:: Source document ::

Alex Smith favored the deep ball at his first training camp practice in Richmond. (Steve Helber/AP)
Sports Columnist

Maybe it was the wide blue skies in Richmond that inspired Redskins quarterback Alex Smith to go deep. After an offseason full of claustrophobic workouts inside a domed facility in Ashburn, Va., Washington’s new passer threw the ball far early and often throughout the first day of training camp Thursday in Richmond.

Smith dropped a dime in the corner of the end to receiver Josh Doctson. On another play, he rolled out and launched another deep ball to tight end Jeremy Sprinkle. Smith also completed a pass across the middle to Robert Davis and sneaked one past cornerback Josh Norman.

Safety D.J. Swearinger kept Smith from a perfect morning when he swiped a poor throw into double coverage. But the first day is supposed to yield mixed results, and Smith looked both unshackled in his new offense and unfazed by his mistake.

“I love that we just came out and started firing right away,” said the 34-year-old quarterback, who was traded from Kansas City in January.

:::
:: Data to examine ::

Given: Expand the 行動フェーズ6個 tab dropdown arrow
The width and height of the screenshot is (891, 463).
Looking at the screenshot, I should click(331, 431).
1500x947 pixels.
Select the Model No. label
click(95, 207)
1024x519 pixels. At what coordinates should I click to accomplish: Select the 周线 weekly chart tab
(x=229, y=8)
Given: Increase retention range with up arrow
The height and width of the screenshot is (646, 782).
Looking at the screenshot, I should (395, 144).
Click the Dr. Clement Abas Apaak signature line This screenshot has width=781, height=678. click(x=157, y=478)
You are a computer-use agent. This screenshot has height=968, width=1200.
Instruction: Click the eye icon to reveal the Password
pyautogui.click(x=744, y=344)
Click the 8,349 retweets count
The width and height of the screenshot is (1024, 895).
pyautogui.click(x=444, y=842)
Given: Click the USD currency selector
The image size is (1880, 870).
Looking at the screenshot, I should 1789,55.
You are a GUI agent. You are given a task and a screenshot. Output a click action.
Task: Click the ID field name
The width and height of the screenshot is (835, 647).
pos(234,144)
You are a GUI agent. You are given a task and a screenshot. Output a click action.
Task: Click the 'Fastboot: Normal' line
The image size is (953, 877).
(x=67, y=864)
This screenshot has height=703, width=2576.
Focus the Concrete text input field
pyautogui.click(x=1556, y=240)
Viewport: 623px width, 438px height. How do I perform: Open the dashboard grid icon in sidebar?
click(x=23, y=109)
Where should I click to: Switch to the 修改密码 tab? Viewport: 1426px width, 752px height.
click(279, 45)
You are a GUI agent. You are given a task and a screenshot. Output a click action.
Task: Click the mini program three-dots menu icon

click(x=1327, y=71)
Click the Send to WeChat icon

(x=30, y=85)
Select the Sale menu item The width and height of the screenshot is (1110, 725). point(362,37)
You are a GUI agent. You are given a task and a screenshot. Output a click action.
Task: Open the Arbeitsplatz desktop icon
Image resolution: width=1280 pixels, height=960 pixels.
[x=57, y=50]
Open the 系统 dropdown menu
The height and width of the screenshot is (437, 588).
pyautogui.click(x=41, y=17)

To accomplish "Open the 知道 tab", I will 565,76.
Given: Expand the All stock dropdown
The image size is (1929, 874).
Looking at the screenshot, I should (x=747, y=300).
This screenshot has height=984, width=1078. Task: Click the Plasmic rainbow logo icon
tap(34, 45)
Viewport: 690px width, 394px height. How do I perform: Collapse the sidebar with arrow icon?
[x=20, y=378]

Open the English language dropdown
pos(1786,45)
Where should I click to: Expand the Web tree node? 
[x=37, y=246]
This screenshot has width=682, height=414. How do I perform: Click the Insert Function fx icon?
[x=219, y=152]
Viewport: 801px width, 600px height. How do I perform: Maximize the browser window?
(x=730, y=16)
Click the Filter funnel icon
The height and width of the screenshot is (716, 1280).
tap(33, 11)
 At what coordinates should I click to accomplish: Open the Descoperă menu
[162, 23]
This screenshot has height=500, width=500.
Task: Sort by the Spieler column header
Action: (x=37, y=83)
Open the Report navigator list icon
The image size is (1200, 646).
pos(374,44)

:::

**Task instructions**
- a) In the column about Alex Smith's first day of training camp in Richmond, who intercepted one of Smith's throws?
- b) Continue the column about Alex Smith's first training camp practice in Richmond, starting after its final sentence.
The material comes from a separate source unrelated to the column.

**Answers to the tasks**
- a) Safety D.J. Swearinger.

- b)
Meanwhile, the pleasant demeanor rookie nose tackle Daron Payne has shown since draft day melted away Thursday when he lined up across center Chase Roullier. The first-round pick’s face drained of emotion, and he threw a swim move past the starting center. Proving no fluke, Payne later bulled past reserve center Demetrius Rhaney. The Redskins may just have an inside playmaker.

Ask tight end Garrett Hudson whether it was a physical day, even without pads. Hudson was getting ready to catch a ball from reserve quarterback Kevin Hogan when cornerback Kenny Ladler blindsided him with a hit that brought the practice’s biggest gasp from the crowd of around 500. Ladler was looking at the ball, not Hudson, when plowing through him for the interception.

That one looked like it hurt, but the team’s first injury was a quadriceps strain suffered by linebacker Zach Brown. He’s “day-to-day.”

Offensive tackle Trent Williams was looking as smooth as ever in his return from offseason knee surgery. In limited action, the offensive captain and six-time Pro Bowl selection looked to return to form.

After playing through pain last year, Williams looks to have regained his quickness and agility. That’s vital to the team’s success, because the left tackle will be able to spring holes for rookie running back Derrius Guice.

Maybe it was a coincidence that the first snap of training camp went to Guice, but the Redskins desperately need a featured back, and the second-rounder has been solid inside and out. Guice will be running behind Williams often.

Overall, it wasn’t a bad start by the team’s new stars.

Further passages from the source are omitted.